Assessing the new Guardian (in 2005)

With brief nod to the avant-garde (aka Grazia, Heat and The Sun)

Ed. This piece was first published at cityofsound.com on September 12, 2005, when The Guardian redesigned into ‘Berliner’ format, a redesign that was ultimately seen to be highly successful. Today, 15 January 2018, it redesigned again, to tabloid format, and I discuss some of the issues of tabloids, berliners and broadsheets below. I was working at the BBC at the time, and my reflections on design processes within media organisations are much informed by that context. Sadly, it looks like The Guardian committed a cardinal sin somewhere along the way, as many of the links to their Editor’s Blog have broken. I’ll update them if I find them. Had I known, I would’ve picked that up at the time, even though a website redesign was some way off for them, as I was helping lead a project to prevent exactly that at the BBC, for iPlayer and other platforms.

Anyway, back in 2005…


It’s a fascinating experience (and what we would previously have thought of as an immense privilege) to be watching the Editor’s Blog at The Guardian newspaper as their newly designed newspaper rolls off the presses in London, Manchester and around the world. Victor Keegan and Emily Bell (and others) have provided an insightful reportage throughout the process, a more vivid, characterful reflection on the redesign than the official, published versions. (Just as the web should be at this point, perhaps?) The adrenaline of the redesign is familiar, as is the inexorable, anticlimactic drift to the pub afterwards as staff nervously await the reaction — experience suggests that as long as half the comments are not negative, it’ll be accepted and even loved in time.

Before and after

The culmination of what feels like an inordinately long and public design process, though apparently rapid for the newspaper world, the switch to the ‘Berliner’-size format may not quite be make or break for The Guardian, despite the 27-year low circulation in August. The Guardian is a powerful brand and its website continues to perform well, if not profitably, creating a new global readership with an increasingly distinctive, ‘progressive liberal’ news and comment agenda.

But it is a huge gamble none the less; some may see it as simply following suit after The Independent and The Times shrunk; others will see the desire to not copy them exactly in reducing to tabloid size as unnecessary and costly obstinacy. Personally, if the shape signifies anything at all, other than a happy, user-tested functionality, it signifies a shared sensibility with the European press, at least superficially — it’s now the same size as the Barcelona’s La Vanguardia and Rome’s La Repubblica, Le Monde and Die Neue Zürcher Zeitung. As the city of Manchester sees its partners as mid-sized European cities once again, rather than London, it’s fitting that its paper does too, and for those of us who consider themselves British and European in roughly equal measure, it’s likely to provide a happy, implicit consonence. As Richard Hollis points out, format and physical presence does mean something.

The paper’s own articles — and an almost-snarky piece by Frank Kane in sister paper The Observer (Oh the joys of working with multiple brands within one stable!) — pore over the details of the redesign with some depth, so I’ll carry on with the subjective opinions.

===============

TASKS →
1. Repeat the passage of the piece on The Guardian's redesign between "The paper’s own" and "the subjective opinions.", inclusive.
2. Answer these questions using the piece on The Guardian's redesign.
(a) On what date was the piece first published at cityofsound.com?
(b) Which two people are named as providing reportage on the Editor's Blog?
(c) In which sister paper did Frank Kane's piece appear?

Word and element location data
===============

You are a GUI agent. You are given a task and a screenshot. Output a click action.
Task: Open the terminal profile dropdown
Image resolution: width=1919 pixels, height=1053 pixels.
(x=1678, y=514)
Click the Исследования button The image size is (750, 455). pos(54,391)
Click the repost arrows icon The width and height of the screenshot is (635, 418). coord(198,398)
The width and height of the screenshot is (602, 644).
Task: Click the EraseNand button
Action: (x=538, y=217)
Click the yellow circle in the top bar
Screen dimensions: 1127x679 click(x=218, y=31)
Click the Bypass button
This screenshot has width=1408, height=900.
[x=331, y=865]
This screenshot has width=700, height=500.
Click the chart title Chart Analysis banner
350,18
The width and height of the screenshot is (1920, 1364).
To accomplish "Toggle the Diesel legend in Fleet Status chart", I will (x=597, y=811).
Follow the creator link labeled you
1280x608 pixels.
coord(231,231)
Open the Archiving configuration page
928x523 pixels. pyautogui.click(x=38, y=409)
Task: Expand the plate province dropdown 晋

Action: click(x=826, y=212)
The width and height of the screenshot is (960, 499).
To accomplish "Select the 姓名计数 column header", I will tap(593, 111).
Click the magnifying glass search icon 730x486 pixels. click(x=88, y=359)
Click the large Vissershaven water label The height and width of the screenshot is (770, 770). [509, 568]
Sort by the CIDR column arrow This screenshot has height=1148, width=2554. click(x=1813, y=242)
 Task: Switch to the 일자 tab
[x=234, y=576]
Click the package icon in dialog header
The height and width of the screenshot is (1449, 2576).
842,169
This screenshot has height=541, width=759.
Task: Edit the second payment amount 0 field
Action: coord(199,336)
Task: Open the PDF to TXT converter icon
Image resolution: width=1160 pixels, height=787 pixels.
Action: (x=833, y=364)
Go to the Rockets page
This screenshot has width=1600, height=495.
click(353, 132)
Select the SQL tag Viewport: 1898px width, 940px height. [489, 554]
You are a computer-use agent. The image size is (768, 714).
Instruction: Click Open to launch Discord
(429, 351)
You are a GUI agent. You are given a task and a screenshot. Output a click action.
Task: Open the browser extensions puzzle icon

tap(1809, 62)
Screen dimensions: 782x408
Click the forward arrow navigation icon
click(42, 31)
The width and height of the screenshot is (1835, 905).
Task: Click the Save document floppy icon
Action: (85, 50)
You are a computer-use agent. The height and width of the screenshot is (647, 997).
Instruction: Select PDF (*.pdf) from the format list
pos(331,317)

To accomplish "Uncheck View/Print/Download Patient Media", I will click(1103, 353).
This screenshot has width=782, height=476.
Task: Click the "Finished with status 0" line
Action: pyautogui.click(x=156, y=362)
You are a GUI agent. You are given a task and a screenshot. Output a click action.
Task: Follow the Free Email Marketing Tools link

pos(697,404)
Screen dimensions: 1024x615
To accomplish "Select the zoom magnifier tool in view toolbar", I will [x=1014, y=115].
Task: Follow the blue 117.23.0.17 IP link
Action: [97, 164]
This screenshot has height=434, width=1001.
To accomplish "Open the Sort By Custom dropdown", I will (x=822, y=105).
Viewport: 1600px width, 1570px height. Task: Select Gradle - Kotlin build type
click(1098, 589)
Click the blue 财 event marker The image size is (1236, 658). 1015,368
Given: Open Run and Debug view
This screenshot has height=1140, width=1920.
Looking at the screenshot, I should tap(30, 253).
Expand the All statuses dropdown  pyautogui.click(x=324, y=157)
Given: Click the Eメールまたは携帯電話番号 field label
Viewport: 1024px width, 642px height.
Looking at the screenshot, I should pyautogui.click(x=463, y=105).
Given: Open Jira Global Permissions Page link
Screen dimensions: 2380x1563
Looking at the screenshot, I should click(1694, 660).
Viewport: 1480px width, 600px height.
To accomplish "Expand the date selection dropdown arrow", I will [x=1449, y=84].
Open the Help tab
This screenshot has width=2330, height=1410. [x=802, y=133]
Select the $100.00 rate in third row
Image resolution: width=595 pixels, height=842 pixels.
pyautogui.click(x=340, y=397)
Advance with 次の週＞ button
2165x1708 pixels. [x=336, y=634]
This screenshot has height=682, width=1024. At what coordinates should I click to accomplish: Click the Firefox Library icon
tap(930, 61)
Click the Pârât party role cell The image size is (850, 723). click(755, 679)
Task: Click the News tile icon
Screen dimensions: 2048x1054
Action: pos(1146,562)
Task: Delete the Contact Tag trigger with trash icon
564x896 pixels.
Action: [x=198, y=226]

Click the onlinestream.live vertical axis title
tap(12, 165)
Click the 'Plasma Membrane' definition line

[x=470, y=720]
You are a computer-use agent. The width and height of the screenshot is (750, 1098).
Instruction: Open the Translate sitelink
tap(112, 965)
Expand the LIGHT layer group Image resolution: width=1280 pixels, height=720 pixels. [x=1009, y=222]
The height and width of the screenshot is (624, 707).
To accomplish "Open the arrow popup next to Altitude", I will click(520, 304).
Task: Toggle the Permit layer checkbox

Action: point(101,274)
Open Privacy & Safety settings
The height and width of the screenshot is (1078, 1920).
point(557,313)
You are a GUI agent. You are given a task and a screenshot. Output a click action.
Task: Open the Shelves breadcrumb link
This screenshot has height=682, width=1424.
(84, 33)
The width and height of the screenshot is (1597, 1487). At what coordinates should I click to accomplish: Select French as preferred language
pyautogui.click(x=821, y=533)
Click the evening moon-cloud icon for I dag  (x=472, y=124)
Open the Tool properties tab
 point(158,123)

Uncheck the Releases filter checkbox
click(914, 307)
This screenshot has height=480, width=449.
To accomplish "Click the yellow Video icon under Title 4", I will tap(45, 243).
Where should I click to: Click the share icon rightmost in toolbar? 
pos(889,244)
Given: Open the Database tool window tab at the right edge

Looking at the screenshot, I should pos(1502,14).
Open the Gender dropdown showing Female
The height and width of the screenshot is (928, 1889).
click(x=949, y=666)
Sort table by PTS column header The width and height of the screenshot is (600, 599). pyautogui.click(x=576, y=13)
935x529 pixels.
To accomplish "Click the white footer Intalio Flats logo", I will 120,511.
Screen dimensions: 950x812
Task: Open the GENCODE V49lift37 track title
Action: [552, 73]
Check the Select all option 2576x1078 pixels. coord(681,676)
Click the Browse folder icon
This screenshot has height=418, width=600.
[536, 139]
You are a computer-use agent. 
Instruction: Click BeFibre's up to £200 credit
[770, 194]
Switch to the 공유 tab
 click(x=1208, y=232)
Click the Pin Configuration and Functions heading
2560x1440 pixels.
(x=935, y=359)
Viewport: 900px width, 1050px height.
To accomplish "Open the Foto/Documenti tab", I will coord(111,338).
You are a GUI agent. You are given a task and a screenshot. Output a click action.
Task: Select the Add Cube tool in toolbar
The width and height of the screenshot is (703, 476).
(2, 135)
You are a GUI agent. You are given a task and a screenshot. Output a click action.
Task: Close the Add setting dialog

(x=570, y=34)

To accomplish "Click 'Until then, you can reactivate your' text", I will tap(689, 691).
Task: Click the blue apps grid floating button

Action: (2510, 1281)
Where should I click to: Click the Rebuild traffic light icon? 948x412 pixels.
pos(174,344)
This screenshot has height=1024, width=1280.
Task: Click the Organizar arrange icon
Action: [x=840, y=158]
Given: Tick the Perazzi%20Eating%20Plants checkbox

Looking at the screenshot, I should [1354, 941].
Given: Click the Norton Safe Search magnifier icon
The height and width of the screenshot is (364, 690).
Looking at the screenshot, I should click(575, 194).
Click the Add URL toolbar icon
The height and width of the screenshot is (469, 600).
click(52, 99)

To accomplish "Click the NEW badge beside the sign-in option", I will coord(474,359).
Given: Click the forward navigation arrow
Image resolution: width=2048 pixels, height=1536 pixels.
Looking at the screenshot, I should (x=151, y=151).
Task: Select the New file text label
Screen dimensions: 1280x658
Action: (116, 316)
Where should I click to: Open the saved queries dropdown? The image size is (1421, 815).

===============

EXPECTED ANSWERS →
1.
The paper’s own articles — and an almost-snarky piece by Frank Kane in sister paper The Observer (Oh the joys of working with multiple brands within one stable!) — pore over the details of the redesign with some depth, so I’ll carry on with the subjective opinions.

2.
(a) September 12, 2005
(b) Victor Keegan and Emily Bell
(c) The Observer